● **The exercise**
Render the material from the line containing "The height and width of the screenshot is (657, 1568)." through the line containing "Looking at the screenshot, I should point(42,178).", both included, as a Markdown table with the columns Row and Entry, one numbered row per line and no blank lines.

(Entries on where items appear)
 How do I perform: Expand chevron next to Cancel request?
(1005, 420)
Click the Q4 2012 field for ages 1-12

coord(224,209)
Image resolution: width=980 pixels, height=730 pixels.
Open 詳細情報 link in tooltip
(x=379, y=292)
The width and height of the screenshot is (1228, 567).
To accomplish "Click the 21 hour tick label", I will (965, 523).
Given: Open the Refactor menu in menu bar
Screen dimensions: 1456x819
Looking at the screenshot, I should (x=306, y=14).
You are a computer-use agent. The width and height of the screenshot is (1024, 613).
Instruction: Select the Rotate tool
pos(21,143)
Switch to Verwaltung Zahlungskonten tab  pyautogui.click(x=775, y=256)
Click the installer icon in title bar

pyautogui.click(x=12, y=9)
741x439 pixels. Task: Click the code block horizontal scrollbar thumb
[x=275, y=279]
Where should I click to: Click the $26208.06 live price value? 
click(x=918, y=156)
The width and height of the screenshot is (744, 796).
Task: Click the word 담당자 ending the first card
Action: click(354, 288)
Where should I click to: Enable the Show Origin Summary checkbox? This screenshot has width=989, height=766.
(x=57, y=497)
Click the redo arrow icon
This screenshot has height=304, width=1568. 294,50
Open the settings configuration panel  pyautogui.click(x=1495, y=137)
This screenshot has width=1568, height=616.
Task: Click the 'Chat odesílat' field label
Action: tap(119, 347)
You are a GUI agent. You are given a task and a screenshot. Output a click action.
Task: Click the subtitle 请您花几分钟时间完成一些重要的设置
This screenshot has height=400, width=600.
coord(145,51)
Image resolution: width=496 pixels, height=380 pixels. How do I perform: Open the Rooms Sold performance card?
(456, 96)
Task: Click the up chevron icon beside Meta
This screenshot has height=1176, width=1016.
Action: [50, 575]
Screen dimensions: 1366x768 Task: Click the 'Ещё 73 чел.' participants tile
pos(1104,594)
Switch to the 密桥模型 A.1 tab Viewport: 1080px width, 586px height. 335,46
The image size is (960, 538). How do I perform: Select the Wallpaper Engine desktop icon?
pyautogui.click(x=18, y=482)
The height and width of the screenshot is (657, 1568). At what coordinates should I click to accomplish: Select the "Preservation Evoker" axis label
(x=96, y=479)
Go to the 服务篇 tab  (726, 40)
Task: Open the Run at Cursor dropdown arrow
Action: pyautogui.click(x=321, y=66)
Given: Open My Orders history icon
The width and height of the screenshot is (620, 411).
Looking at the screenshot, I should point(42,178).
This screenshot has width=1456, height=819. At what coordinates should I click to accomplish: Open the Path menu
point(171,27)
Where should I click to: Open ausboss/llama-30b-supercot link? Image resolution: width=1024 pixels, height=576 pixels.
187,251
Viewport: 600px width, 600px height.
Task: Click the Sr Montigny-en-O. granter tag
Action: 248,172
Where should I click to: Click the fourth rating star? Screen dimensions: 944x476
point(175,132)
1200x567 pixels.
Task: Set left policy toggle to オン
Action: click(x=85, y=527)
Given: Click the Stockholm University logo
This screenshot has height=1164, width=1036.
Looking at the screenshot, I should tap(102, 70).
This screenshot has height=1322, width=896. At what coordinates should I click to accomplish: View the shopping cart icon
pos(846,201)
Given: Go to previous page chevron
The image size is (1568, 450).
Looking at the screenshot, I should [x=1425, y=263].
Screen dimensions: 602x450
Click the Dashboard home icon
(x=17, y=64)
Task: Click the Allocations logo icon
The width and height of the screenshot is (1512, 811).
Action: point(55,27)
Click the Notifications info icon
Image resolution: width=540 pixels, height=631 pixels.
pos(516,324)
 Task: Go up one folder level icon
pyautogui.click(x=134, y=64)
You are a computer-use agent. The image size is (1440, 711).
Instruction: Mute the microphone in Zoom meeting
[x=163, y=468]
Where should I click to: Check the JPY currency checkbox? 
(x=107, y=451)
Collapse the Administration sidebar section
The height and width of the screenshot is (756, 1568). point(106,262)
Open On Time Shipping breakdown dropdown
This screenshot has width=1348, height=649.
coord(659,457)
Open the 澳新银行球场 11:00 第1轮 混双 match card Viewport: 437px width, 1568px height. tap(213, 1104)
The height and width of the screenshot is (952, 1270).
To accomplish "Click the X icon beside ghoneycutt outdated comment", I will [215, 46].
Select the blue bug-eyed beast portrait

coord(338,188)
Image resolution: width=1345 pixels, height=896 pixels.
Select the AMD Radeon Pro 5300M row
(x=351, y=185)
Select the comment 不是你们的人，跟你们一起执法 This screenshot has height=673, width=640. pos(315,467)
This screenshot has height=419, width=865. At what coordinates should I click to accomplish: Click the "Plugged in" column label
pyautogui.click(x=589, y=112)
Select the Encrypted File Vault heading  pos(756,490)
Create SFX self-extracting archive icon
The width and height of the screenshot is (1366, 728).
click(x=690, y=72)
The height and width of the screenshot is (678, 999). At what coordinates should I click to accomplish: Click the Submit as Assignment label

● **Task solution**
| Row | Entry |
|---|---|
| 1 | The height and width of the screenshot is (657, 1568). At what coordinates should I click to accomplish: Select the "Preservation Evoker" axis label |
| 2 | (x=96, y=479) |
| 3 | Go to the 服务篇 tab  (726, 40) |
| 4 | Task: Open the Run at Cursor dropdown arrow |
| 5 | Action: pyautogui.click(x=321, y=66) |
| 6 | Given: Open My Orders history icon |
| 7 | The width and height of the screenshot is (620, 411). |
| 8 | Looking at the screenshot, I should point(42,178). |